Junta Militer Niger Tolak Upaya Diplomasi dan Kunjungan PBB, Uni Afrika
NIAMEY, SATUHARAPAN.COM-Junta militer Niger menolak upaya diplomatik terbaru untuk melantik kembali presiden yang digulingkan, menolak usulan kunjungan oleh perwakilan blok regional Afrika Barat, Uni Afrika dan Perserikatan Bangsa-bangsa (PBB) pada hari Selasa (8/8), menurut sebuah surat yang dilihat oleh Pers Asosiasi.
Surat itu mengutip “alasan keamanan yang jelas dalam suasana ancaman ini” terhadap Niger, dua pekan setelah tentara yang memberontak menggulingkan pemimpin negara yang terpilih secara demokratis. Blok regional yang dikenal sebagai ECOWAS telah mengancam akan menggunakan kekuatan militer jika junta tidak mengembalikan Presiden Mohamed Bazoum pada hari Minggu, tenggat waktu yang diabaikan.

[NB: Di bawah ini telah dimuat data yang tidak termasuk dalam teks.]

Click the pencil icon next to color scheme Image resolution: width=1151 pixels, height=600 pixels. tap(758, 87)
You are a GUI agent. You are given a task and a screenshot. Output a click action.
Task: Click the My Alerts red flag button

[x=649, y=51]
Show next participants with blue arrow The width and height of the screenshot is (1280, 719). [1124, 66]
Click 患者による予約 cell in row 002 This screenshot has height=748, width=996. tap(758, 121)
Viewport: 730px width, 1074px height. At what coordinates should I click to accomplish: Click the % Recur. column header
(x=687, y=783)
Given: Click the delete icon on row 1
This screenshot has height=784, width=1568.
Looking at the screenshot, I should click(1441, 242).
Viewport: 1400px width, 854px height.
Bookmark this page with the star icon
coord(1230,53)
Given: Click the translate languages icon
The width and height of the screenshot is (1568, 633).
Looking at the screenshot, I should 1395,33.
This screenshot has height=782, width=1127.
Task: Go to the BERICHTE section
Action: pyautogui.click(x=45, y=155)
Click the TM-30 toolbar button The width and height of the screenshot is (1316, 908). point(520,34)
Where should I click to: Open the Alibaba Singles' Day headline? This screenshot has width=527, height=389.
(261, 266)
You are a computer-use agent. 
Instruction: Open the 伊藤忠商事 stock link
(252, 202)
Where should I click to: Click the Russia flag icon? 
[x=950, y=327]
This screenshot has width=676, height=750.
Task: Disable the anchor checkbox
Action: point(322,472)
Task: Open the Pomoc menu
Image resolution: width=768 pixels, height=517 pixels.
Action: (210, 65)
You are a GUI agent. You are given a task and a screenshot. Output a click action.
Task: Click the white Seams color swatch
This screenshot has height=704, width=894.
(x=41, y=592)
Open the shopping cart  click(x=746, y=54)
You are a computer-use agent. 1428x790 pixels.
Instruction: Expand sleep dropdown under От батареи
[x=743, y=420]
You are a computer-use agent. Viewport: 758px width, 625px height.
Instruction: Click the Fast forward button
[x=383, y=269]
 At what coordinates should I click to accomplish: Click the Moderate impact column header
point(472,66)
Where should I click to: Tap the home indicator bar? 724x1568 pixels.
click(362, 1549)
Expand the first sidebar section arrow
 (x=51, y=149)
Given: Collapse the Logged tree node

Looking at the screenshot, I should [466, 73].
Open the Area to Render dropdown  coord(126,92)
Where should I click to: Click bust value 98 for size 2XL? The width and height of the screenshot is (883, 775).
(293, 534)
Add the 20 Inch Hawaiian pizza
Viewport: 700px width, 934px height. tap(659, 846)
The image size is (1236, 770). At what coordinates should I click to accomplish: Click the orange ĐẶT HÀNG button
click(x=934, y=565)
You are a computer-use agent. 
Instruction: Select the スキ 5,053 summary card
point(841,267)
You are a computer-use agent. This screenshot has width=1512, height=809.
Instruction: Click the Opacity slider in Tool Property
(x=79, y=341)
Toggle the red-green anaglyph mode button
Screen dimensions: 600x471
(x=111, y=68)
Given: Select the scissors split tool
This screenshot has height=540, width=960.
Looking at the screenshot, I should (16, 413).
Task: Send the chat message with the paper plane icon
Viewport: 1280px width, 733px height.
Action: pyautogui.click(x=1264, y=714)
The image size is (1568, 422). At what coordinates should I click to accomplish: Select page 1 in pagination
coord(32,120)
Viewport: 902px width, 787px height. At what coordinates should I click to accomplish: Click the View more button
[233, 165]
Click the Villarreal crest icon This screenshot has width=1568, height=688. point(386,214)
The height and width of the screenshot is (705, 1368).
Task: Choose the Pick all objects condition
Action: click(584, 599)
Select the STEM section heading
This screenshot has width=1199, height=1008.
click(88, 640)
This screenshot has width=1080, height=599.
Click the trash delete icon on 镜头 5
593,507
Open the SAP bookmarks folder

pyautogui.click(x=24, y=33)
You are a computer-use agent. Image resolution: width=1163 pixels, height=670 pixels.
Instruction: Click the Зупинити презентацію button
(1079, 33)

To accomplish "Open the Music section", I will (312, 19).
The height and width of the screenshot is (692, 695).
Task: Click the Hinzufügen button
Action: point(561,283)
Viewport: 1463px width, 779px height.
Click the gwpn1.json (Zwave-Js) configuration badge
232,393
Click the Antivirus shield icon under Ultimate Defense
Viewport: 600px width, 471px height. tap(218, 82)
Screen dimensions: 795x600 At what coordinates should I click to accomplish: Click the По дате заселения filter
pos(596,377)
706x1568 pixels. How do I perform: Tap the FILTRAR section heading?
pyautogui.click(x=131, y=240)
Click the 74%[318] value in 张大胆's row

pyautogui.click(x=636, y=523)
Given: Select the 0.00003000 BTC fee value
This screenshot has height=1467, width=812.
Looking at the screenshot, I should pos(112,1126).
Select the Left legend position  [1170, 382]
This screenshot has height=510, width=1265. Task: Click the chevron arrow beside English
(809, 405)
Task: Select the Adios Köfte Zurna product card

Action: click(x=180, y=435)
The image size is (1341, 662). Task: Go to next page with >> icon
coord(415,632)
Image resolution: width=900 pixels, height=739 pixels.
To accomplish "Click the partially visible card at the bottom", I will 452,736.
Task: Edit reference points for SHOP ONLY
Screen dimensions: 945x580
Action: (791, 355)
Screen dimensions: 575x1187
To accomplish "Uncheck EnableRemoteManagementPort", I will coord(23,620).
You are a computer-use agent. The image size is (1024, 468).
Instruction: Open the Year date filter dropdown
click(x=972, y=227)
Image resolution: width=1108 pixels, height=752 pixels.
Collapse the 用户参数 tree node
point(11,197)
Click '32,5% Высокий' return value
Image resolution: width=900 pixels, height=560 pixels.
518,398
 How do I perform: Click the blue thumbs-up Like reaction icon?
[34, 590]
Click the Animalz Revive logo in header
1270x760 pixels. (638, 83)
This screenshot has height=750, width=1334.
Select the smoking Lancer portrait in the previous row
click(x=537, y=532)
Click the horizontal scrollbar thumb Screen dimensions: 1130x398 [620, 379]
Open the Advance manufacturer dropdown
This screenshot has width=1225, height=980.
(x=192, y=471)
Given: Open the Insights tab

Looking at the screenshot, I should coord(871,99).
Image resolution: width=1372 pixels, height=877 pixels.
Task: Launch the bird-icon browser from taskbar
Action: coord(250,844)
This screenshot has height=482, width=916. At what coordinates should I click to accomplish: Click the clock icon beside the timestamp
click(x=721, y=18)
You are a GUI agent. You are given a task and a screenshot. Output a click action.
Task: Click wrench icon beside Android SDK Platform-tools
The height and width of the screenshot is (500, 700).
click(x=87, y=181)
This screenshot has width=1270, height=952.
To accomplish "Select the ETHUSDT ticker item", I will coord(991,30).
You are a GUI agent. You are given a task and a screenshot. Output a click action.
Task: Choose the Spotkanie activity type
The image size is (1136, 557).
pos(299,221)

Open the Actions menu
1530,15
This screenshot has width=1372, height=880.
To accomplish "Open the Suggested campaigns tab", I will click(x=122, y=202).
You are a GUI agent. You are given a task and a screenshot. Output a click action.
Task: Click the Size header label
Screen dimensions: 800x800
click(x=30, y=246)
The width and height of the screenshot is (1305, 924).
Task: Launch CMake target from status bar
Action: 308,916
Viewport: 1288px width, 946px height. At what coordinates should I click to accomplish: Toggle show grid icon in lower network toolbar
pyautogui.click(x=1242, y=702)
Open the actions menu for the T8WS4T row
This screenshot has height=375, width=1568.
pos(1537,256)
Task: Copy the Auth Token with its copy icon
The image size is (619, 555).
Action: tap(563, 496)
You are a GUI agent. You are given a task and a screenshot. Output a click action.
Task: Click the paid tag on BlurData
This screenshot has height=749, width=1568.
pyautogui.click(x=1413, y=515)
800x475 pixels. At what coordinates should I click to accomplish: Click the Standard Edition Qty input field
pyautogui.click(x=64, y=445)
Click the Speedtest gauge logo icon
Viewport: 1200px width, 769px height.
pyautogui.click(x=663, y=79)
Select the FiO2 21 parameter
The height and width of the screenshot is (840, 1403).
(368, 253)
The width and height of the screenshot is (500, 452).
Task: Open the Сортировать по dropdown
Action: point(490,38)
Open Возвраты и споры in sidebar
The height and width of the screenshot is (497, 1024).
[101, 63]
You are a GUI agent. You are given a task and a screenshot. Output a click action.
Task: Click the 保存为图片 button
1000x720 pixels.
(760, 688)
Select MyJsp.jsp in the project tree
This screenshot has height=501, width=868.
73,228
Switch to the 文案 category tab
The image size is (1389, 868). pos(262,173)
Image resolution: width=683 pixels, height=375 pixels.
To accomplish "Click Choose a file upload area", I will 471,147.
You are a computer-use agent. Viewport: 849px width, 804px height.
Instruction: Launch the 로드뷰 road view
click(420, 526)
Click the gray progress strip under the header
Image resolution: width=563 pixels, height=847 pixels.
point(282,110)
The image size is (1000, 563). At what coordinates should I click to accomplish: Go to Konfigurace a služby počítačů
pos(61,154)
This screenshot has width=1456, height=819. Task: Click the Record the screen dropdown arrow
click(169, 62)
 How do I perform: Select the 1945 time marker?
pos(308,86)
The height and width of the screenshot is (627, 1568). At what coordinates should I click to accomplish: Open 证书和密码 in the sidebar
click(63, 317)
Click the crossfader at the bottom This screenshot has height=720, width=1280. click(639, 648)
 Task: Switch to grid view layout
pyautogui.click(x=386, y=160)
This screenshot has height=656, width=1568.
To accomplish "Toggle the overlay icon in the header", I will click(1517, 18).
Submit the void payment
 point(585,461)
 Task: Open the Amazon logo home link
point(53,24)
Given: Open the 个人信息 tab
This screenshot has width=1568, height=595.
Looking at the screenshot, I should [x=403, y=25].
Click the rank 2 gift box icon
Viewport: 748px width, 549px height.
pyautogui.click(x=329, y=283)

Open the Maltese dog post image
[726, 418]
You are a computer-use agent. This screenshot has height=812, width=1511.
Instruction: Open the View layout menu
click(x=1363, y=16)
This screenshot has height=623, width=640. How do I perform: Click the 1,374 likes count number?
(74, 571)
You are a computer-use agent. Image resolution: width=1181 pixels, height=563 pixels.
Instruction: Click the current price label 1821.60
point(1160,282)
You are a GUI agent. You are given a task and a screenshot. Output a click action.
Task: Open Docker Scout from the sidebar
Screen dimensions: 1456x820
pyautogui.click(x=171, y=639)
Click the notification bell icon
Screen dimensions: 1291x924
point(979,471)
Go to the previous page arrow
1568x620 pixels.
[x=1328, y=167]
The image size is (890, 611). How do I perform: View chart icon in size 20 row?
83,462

Pada hari Senin, penjabat Wakil Menteri Luar Negeri Amerika Serikat, Victoria Nuland, bertemu dengan para pemimpin kudeta dan mengatakan mereka menolak untuk mengizinkannya bertemu dengan Bazoum, yang dia gambarkan sebagai "tahanan rumah virtual". Dia menggambarkan para perwira yang memberontak tidak mau menerima seruannya untuk memulai negosiasi dan memulihkan aturan konstitusional.
“Percakapan ini sangat jujur dan terkadang cukup sulit, karena, sekali lagi, kami mendorong solusi yang dinegosiasikan. Tidak mudah mendapatkan daya tarik di sana. Mereka cukup tegas dalam pandangan mereka tentang bagaimana mereka ingin melanjutkan," kata Nuland kepada wartawan melalui telepon dari Niamey, ibu kota Niger.
ECOWAS diperkirakan akan bertemu lagi hari Kamis di Abuja, ibu kota negara tetangga Nigeria, untuk membahas situasi tersebut. Ibu kota Niger tampak lebih tegang pada hari Selasa, dengan pasukan keamanan memeriksa kendaraan.
Keterlibatan diplomatik Washington tidak dimaksudkan untuk merusak upaya ECOWAS, kata Rida Lyammouri, rekan senior di Pusat Kebijakan untuk New South. “Tidak seperti ECOWAS, AS belum mengirimkan pesan yang mengintimidasi meskipun secara terbuka menyatakan dukungan untuk badan regional tersebut.”
Menteri Luar Negeri AS, Antony Blinken, berbicara kepada Radio France International pada hari Senin, mengatakan diplomasi adalah jalan yang lebih disukai, dan dia tidak dapat berspekulasi tentang masa depan 1.100 personel militer AS di Niger.
“Apa yang kami lihat di Niger sangat meresahkan dan tidak memberikan apa-apa bagi negara dan rakyatnya. Sebaliknya, gangguan terhadap tatanan konstitusional ini menempatkan kami, dan banyak negara lain, pada posisi di mana kami harus menghentikan bantuan kami, dukungan kami, dan ini tidak akan menguntungkan rakyat Niger,” kata Blinken.
Niger telah menjadi mitra penting bagi Amerika Serikat dan negara-negara Eropa lainnya, yang memandangnya sebagai salah satu negara demokrasi terakhir di wilayah Sahel yang luas, selatan Gurun Sahara, yang dapat mereka jadikan mitra untuk memerangi kekerasan jihadi yang meningkat terkait dengan al Qaeda dan kelompok Negara Islam (ISIS).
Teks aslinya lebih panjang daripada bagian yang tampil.